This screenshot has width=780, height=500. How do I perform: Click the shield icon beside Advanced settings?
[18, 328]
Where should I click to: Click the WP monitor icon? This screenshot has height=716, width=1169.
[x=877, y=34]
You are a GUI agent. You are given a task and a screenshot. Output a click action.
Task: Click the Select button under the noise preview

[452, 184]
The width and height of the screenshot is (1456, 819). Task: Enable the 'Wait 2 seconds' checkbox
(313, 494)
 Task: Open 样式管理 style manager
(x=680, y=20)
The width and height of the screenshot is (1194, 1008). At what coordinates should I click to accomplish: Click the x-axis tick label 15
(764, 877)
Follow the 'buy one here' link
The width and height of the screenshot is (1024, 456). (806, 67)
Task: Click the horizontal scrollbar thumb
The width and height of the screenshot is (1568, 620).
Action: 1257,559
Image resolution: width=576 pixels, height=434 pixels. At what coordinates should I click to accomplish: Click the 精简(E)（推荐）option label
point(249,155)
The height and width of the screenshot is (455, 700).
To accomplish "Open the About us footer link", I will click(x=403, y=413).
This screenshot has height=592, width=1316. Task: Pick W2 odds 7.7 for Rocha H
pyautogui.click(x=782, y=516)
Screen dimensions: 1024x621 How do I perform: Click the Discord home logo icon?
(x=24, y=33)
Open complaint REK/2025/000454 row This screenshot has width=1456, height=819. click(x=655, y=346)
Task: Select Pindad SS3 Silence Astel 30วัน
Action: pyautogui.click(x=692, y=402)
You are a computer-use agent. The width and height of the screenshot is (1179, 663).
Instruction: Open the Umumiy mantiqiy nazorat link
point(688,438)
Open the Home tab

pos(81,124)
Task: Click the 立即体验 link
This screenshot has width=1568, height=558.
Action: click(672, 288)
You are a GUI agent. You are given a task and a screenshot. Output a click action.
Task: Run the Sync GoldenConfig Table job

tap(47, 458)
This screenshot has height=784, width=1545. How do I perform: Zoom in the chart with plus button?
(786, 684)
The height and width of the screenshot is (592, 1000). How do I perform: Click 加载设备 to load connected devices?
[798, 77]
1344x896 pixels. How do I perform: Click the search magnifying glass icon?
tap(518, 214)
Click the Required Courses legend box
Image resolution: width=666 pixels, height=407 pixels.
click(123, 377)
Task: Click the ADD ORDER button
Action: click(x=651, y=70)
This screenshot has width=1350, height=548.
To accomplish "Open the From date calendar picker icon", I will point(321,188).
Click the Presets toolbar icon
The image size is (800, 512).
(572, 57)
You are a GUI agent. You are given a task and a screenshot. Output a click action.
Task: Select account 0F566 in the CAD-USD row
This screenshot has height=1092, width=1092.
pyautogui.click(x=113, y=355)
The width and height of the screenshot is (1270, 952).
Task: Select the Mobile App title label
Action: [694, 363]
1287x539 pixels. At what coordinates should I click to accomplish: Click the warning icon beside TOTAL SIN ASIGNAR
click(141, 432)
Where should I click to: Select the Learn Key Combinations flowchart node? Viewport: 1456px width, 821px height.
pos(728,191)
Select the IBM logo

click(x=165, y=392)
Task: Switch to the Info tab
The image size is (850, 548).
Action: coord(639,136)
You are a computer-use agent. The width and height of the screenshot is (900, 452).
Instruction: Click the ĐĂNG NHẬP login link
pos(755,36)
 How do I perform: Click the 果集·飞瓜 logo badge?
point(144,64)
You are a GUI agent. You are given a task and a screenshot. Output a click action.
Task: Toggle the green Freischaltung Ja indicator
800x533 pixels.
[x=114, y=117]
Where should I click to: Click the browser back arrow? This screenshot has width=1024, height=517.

++++++++

▶ **WRITTEN EXERCISE**
Put each line of the rows above into a JSON list of strings, one string per line, and leave out the blank lines.

▶ **FINAL RESULT**
[
  "This screenshot has width=780, height=500. How do I perform: Click the shield icon beside Advanced settings?",
  "[18, 328]",
  "Where should I click to: Click the WP monitor icon? This screenshot has height=716, width=1169.",
  "[x=877, y=34]",
  "You are a GUI agent. You are given a task and a screenshot. Output a click action.",
  "Task: Click the Select button under the noise preview",
  "[452, 184]",
  "The width and height of the screenshot is (1456, 819). Task: Enable the 'Wait 2 seconds' checkbox",
  "(313, 494)",
  " Task: Open 样式管理 style manager",
  "(x=680, y=20)",
  "The width and height of the screenshot is (1194, 1008). At what coordinates should I click to accomplish: Click the x-axis tick label 15",
  "(764, 877)",
  "Follow the 'buy one here' link",
  "The width and height of the screenshot is (1024, 456). (806, 67)",
  "Task: Click the horizontal scrollbar thumb",
  "The width and height of the screenshot is (1568, 620).",
  "Action: 1257,559",
  "Image resolution: width=576 pixels, height=434 pixels. At what coordinates should I click to accomplish: Click the 精简(E)（推荐）option label",
  "point(249,155)",
  "The height and width of the screenshot is (455, 700).",
  "To accomplish \"Open the About us footer link\", I will click(x=403, y=413).",
  "This screenshot has height=592, width=1316. Task: Pick W2 odds 7.7 for Rocha H",
  "pyautogui.click(x=782, y=516)",
  "Screen dimensions: 1024x621 How do I perform: Click the Discord home logo icon?",
  "(x=24, y=33)",
  "Open complaint REK/2025/000454 row This screenshot has width=1456, height=819. click(x=655, y=346)",
  "Task: Select Pindad SS3 Silence Astel 30วัน",
  "Action: pyautogui.click(x=692, y=402)",
  "You are a computer-use agent. The width and height of the screenshot is (1179, 663).",
  "Instruction: Open the Umumiy mantiqiy nazorat link",
  "point(688,438)",
  "Open the Home tab",
  "pos(81,124)",
  "Task: Click the 立即体验 link",
  "This screenshot has width=1568, height=558.",
  "Action: click(672, 288)",
  "You are a GUI agent. You are given a task and a screenshot. Output a click action.",
  "Task: Run the Sync GoldenConfig Table job",
  "tap(47, 458)",
  "This screenshot has height=784, width=1545. How do I perform: Zoom in the chart with plus button?",
  "(786, 684)",
  "The height and width of the screenshot is (592, 1000). How do I perform: Click 加载设备 to load connected devices?",
  "[798, 77]",
  "1344x896 pixels. How do I perform: Click the search magnifying glass icon?",
  "tap(518, 214)",
  "Click the Required Courses legend box",
  "Image resolution: width=666 pixels, height=407 pixels.",
  "click(123, 377)",
  "Task: Click the ADD ORDER button",
  "Action: click(x=651, y=70)",
  "This screenshot has width=1350, height=548.",
  "To accomplish \"Open the From date calendar picker icon\", I will point(321,188).",
  "Click the Presets toolbar icon",
  "The image size is (800, 512).",
  "(572, 57)",
  "You are a GUI agent. You are given a task and a screenshot. Output a click action.",
  "Task: Select account 0F566 in the CAD-USD row",
  "This screenshot has height=1092, width=1092.",
  "pyautogui.click(x=113, y=355)",
  "The width and height of the screenshot is (1270, 952).",
  "Task: Select the Mobile App title label",
  "Action: [694, 363]",
  "1287x539 pixels. At what coordinates should I click to accomplish: Click the warning icon beside TOTAL SIN ASIGNAR",
  "click(141, 432)",
  "Where should I click to: Select the Learn Key Combinations flowchart node? Viewport: 1456px width, 821px height.",
  "pos(728,191)",
  "Select the IBM logo",
  "click(x=165, y=392)",
  "Task: Switch to the Info tab",
  "The image size is (850, 548).",
  "Action: coord(639,136)",
  "You are a computer-use agent. The width and height of the screenshot is (900, 452).",
  "Instruction: Click the ĐĂNG NHẬP login link",
  "pos(755,36)",
  " How do I perform: Click the 果集·飞瓜 logo badge?",
  "point(144,64)",
  "You are a GUI agent. You are given a task and a screenshot. Output a click action.",
  "Task: Toggle the green Freischaltung Ja indicator",
  "800x533 pixels.",
  "[x=114, y=117]",
  "Where should I click to: Click the browser back arrow? This screenshot has width=1024, height=517."
]